Task directions:
Write out, from the entries below, exactly the lines that run between the lines holding "1512x785 pixels." and "Given: Switch to the Mine (9) view", inclusive, and stop there.

[Data entries]
__________________________________________________

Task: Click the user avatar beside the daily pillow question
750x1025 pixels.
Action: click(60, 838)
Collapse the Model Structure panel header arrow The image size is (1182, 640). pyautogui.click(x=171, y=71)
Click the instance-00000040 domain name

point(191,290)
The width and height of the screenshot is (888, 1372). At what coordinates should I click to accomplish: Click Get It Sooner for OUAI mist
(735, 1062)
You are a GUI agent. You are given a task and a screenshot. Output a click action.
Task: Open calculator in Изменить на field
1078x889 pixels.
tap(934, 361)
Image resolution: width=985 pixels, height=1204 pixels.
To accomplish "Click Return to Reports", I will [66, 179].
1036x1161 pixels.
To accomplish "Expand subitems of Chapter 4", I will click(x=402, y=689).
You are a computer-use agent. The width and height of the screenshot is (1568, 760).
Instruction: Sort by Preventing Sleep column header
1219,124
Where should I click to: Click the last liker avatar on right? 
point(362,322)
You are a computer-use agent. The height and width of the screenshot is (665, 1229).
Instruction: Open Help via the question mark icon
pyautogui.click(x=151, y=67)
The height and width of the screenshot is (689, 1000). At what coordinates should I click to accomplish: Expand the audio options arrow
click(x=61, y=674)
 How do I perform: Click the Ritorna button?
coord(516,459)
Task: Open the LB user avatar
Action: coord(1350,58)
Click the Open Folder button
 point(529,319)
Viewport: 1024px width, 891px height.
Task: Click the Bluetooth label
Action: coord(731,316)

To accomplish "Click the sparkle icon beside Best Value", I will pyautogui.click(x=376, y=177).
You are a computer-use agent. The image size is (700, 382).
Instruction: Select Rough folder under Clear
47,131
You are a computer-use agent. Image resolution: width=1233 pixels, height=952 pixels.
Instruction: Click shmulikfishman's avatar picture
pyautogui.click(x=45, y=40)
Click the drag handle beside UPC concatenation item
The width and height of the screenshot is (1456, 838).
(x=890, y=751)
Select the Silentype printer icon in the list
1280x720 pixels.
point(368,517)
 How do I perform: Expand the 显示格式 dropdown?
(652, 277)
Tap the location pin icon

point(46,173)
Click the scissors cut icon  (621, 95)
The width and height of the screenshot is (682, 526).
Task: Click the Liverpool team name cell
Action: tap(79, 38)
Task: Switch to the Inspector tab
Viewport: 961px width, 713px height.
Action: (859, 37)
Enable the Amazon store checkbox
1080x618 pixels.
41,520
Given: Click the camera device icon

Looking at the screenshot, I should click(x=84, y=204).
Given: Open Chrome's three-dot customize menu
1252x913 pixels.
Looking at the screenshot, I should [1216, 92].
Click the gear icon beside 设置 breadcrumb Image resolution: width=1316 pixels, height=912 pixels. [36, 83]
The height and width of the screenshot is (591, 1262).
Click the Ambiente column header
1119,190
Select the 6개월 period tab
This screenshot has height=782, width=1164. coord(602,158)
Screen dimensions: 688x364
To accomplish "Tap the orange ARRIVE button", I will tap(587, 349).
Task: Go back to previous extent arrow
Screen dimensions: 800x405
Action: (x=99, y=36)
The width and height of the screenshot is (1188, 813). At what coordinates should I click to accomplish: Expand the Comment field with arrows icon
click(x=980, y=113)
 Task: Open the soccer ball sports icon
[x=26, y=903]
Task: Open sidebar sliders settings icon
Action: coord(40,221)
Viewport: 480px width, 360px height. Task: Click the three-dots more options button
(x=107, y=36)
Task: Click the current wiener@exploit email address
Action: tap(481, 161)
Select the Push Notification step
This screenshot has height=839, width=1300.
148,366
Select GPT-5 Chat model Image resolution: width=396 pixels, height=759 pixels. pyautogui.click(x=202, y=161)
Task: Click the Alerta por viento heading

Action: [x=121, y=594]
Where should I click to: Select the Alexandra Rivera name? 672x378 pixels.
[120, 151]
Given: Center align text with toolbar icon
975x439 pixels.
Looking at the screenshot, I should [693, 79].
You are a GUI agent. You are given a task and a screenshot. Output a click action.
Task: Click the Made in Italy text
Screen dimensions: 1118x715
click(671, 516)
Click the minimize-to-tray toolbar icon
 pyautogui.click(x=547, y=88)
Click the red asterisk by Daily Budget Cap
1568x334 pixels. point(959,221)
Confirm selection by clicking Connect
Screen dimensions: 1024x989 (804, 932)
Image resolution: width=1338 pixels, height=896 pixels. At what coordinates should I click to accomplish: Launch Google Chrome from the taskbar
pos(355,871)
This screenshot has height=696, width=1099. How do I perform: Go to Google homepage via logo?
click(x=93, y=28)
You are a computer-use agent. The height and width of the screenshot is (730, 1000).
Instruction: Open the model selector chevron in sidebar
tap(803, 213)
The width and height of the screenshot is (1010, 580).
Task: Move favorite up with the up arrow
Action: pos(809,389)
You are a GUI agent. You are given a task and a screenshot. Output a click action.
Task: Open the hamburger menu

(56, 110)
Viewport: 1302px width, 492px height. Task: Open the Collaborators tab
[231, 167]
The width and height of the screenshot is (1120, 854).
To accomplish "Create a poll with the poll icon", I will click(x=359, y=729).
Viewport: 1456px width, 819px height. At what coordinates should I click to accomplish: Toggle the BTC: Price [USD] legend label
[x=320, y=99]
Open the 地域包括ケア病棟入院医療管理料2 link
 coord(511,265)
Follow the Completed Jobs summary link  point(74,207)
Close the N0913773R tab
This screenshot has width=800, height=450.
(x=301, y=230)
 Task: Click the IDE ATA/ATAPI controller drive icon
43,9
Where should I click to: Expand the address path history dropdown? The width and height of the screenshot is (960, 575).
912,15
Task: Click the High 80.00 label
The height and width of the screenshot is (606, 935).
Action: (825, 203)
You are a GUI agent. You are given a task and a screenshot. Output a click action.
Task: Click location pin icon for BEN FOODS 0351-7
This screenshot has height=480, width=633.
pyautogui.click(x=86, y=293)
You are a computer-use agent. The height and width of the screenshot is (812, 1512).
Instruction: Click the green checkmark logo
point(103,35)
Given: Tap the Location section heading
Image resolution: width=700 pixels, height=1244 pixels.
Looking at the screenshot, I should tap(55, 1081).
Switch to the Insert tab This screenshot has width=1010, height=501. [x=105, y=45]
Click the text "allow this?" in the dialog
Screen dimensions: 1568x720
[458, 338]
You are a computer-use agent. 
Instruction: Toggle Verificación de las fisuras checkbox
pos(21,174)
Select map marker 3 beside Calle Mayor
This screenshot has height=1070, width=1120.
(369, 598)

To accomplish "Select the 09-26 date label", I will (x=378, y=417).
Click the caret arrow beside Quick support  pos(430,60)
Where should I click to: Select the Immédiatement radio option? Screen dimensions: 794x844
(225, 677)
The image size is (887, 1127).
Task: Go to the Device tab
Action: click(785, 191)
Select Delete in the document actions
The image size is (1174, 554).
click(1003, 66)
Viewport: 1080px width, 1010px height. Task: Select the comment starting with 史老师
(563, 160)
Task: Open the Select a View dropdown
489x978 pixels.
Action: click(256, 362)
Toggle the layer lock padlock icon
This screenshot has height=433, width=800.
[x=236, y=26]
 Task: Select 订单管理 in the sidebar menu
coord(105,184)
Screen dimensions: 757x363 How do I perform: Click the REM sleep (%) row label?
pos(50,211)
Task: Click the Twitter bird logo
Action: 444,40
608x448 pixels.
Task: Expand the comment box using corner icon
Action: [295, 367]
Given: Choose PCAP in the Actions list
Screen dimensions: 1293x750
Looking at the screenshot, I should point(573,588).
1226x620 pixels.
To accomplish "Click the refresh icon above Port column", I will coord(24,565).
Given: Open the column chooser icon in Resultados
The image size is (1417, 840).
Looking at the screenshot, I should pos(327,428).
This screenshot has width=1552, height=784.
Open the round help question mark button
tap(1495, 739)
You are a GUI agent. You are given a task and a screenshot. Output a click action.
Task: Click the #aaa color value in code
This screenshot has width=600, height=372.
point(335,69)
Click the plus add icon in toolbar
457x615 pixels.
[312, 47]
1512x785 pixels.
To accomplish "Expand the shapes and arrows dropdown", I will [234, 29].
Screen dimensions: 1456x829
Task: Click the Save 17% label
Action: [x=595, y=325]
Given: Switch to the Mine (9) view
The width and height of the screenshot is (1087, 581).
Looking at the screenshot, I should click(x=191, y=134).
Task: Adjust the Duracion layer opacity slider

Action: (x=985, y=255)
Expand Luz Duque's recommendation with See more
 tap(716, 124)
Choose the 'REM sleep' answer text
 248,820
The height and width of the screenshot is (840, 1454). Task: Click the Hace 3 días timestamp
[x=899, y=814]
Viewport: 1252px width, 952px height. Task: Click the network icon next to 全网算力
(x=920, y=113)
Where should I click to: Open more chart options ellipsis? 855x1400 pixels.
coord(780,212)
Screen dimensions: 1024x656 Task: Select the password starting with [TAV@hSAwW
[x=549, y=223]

__________________________________________________

Output below:
1512x785 pixels.
To accomplish "Expand the shapes and arrows dropdown", I will [234, 29].
Screen dimensions: 1456x829
Task: Click the Save 17% label
Action: [x=595, y=325]
Given: Switch to the Mine (9) view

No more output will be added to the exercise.